In order to best understand how and why Descartes builds his
epistemological system up from his foundations in the way that he
does, it is helpful to gain an understanding of the intellectual
background of the 17th century that provided the motivation for
his work.
We can discern three distinct influences on Descartes, three
conflicting world-views that fought for prominence in his day.

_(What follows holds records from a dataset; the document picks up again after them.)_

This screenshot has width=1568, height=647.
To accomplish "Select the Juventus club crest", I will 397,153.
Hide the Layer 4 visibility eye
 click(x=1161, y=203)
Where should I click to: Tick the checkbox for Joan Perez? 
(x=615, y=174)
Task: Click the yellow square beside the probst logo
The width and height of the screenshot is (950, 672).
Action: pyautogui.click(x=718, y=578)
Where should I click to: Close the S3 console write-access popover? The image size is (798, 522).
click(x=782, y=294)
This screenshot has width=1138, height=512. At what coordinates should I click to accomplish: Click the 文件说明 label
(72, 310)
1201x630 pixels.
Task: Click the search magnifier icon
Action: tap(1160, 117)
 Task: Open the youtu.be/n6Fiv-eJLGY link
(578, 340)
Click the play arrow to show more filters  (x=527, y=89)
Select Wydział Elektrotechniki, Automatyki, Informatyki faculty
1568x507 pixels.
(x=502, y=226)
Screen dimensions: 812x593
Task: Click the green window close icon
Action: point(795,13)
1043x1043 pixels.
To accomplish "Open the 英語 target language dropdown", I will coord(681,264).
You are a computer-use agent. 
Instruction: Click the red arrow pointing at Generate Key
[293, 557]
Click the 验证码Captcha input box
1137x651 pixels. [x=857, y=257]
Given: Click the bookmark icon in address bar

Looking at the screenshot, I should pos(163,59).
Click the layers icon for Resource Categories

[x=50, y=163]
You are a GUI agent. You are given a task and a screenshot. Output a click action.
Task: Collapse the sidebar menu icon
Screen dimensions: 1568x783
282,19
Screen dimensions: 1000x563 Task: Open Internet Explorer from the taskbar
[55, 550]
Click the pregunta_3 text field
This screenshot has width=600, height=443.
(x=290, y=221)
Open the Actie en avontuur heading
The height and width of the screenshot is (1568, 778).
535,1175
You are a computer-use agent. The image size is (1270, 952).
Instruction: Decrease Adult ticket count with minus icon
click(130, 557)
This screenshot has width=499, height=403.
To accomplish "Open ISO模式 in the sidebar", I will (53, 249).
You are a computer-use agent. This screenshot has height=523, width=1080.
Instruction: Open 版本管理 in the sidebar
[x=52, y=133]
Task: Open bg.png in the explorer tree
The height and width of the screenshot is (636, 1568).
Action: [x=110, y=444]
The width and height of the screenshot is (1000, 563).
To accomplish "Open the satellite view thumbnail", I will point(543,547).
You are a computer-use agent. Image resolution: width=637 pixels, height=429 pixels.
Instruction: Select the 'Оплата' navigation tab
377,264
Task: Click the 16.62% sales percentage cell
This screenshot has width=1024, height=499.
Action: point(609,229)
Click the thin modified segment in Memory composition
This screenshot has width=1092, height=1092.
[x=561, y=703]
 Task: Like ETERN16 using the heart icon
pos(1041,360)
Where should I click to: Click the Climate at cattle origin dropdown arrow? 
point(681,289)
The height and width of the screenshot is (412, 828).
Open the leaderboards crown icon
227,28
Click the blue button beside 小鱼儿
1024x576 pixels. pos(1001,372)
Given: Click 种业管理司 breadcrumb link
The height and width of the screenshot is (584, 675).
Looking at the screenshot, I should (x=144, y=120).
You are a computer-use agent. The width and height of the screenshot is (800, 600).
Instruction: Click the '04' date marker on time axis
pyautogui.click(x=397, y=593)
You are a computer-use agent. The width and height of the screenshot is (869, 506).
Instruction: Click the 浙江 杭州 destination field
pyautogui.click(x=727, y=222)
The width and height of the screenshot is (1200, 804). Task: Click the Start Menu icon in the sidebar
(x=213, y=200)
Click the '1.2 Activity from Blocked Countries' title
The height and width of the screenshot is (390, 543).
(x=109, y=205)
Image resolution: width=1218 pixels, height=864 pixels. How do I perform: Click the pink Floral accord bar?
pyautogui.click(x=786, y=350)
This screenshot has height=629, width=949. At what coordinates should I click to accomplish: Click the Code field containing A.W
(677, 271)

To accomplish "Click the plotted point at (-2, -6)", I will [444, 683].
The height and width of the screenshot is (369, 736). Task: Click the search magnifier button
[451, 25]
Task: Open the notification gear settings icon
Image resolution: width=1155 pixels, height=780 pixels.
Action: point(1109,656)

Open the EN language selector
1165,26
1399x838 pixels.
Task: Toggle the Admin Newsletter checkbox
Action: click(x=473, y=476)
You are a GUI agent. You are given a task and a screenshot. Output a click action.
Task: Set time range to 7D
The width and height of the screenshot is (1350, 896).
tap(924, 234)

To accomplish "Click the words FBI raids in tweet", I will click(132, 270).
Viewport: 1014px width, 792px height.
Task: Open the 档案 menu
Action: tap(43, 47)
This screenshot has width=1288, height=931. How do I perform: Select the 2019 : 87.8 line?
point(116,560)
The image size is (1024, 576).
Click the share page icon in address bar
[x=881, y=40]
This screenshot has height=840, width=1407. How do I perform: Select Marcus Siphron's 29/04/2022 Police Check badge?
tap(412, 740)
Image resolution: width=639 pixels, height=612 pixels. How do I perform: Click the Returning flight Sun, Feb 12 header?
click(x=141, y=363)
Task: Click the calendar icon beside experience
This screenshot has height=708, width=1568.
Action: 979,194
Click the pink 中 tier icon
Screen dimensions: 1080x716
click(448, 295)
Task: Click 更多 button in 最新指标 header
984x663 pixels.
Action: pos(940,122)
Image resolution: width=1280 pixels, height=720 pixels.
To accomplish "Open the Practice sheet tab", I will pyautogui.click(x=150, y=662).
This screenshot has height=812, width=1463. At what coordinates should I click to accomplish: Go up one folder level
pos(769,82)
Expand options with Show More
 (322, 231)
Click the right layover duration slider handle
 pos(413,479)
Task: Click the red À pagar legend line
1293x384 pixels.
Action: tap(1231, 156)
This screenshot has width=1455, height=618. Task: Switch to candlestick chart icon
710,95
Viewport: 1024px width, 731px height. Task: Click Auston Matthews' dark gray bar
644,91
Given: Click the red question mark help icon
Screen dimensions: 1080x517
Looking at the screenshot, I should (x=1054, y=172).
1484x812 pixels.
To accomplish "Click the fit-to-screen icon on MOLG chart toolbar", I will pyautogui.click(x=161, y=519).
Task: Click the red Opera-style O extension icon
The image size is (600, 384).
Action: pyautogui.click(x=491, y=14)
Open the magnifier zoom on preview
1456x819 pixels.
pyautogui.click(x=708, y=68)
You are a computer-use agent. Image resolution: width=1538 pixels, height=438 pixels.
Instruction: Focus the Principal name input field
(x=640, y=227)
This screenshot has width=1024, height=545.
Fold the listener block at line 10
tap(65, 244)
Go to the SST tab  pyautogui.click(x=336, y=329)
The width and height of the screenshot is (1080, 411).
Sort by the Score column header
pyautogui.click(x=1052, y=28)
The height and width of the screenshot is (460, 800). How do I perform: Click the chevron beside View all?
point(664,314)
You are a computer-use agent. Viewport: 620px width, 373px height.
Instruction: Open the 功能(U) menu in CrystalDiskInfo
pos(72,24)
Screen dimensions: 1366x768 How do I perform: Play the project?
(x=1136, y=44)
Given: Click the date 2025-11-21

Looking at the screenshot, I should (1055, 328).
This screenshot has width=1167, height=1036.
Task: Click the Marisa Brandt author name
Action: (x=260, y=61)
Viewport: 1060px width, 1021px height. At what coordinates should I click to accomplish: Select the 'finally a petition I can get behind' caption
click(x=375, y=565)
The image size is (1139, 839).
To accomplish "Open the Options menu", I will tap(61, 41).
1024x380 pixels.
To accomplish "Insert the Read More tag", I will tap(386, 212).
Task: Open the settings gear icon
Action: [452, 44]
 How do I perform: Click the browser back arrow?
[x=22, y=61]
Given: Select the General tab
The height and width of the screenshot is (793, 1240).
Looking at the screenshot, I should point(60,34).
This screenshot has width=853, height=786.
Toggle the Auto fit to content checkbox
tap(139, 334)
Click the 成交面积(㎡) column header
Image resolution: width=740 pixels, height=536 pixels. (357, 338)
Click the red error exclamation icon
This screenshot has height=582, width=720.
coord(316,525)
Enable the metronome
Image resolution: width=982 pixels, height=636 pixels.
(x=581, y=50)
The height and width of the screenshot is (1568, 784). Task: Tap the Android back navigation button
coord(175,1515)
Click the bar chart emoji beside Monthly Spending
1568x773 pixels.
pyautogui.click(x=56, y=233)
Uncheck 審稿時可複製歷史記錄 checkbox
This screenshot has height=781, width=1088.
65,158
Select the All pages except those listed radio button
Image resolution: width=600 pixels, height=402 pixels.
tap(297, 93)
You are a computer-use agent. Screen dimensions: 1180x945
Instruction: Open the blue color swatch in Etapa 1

The first was what remained of the mediaeval scholastic
philosophy, largely based on Aristotelian science and Christian
theology. Descartes had been taught according to this outlook
during his time at the Jesuit college La Flech_ and it had an
important influence on his work, as we shall see later. The
second was the scepticism that had made a sudden impact on the
intellectual world, mainly as a reaction to the scholastic
outlook. This scepticism was strongly influenced by the work of
the Pyrrhonians as handed down from antiquity by Sextus
Empiricus, which claimed that, as there is never a reason to
believe p that is better than a reason not to believe p, we
should forget about trying to discover the nature of reality and
live by appearance alone. This attitude was best exemplified in
the work of Michel de Montaigne, who mockingly dismissed the
attempts of theologians and scientists to understand the nature
of God and the universe respectively. Descartes felt the force of
sceptical arguments and, while not being sceptically disposed
himself, came to believe that scepticism towards knowledge was
the best way to discover what is certain: by applying sceptical
doubt to all our beliefs, we can discover which of them are
indubitable, and thus form an adequate foundation for knowledge.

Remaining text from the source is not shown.